## SELECTED EXTRACT
(begin)

A sheet of clean cardboard can hold your tools.


Tape the base of the saw in case a burr was missed.
Last time, we looked at the repair of a site-finished solid wood floor. This month we'll examine the same principles as applied to a factory-finished product.

First, a quick review. Repair means to restore to a good condition. Patch means to restore in haste in a makeshift way. Educated and responsible wood-flooring contractors repair floors with damaged or defective pieces, they don't patch them. When viewed from a standing position, a repair should not be noticeable. The replacement pieces should have natural features similar to the surrounding flooring and maintain the overall appearance of the floor.

Once the flooring is installed, the job, with the exception of the cleanup, is usually complete. But what if the movers drop the sofa and gouge the entry floor, or slide the refrigerator into place and dent and scratch the kitchen floor? What if a defective piece of flooring was missed during installation, or the customer has an objection concerning some pieces that are noticeably different from the surrounding flooring? The damaged and unacceptable flooring will likely have to be repaired with new flooring pieces. Hopefully, some leftover flooring is available, or else an extra carton is at the site. If not, "The Paper Trail" (FCI Nov/Dec 2003) will note the specifics, including product line and color, so additional product can be ordered.

(end)

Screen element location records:
(begin)

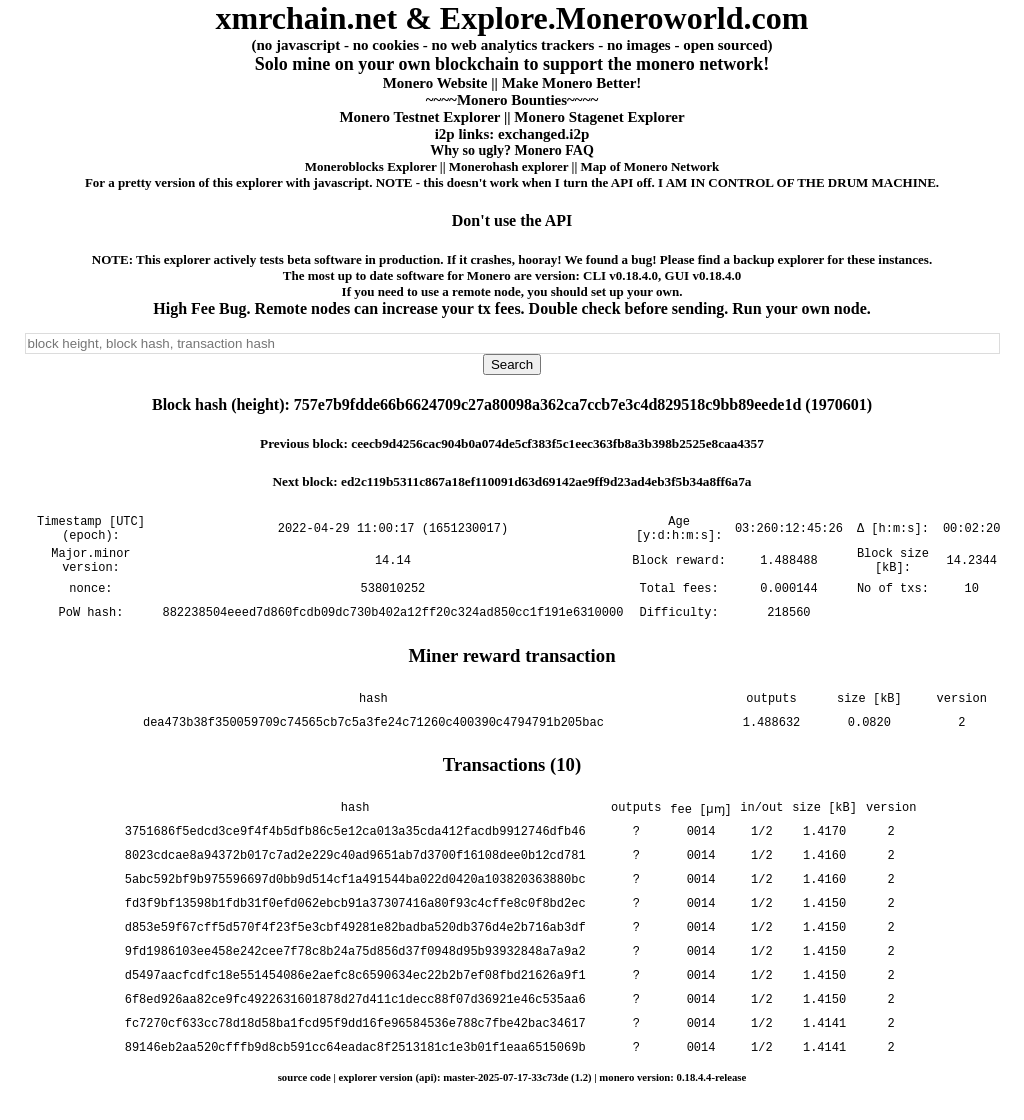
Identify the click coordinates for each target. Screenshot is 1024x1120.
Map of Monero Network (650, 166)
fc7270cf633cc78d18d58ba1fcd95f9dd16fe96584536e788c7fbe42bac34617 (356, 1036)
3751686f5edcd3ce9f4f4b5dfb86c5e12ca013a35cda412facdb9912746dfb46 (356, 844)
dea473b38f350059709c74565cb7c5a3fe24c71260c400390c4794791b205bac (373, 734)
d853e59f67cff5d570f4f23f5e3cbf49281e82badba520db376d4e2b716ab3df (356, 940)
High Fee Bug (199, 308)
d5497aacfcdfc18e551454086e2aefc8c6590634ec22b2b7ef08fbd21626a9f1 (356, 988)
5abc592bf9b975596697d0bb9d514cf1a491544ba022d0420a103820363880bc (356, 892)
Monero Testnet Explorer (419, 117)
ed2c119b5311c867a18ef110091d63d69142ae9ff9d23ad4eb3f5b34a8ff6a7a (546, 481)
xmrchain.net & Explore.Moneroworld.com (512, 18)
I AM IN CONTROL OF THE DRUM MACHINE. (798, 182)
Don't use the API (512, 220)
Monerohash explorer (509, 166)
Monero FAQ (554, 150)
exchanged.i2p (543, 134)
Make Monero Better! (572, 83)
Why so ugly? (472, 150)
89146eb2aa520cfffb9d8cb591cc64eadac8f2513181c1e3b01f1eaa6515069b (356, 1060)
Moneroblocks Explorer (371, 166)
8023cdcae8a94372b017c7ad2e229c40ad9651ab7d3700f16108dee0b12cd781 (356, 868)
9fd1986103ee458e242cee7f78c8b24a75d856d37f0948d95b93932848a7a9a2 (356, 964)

(end)

## THINGS TO DO
**1)** Answer these questions about the floor repair text:
(a) What does the word "patch" mean?
(b) How noticeable should a repair be when viewed from a standing position?
(c) Which item will note the product line and color so that additional flooring can be ordered?
**2)** Write out the stretch of rows from the one containing "Moneroblocks Explorer (371, 166)" through the last row, keeping each row's text, and offset the coordinates by adding 149 to every number. Give only those rows.

## RESULTS OF THE TASKS
**1)**
(a) To restore in haste in a makeshift way.
(b) It should not be noticeable.
(c) "The Paper Trail" (FCI Nov/Dec 2003).

**2)**
Moneroblocks Explorer (520, 315)
8023cdcae8a94372b017c7ad2e229c40ad9651ab7d3700f16108dee0b12cd781 (505, 1017)
9fd1986103ee458e242cee7f78c8b24a75d856d37f0948d95b93932848a7a9a2 (505, 1113)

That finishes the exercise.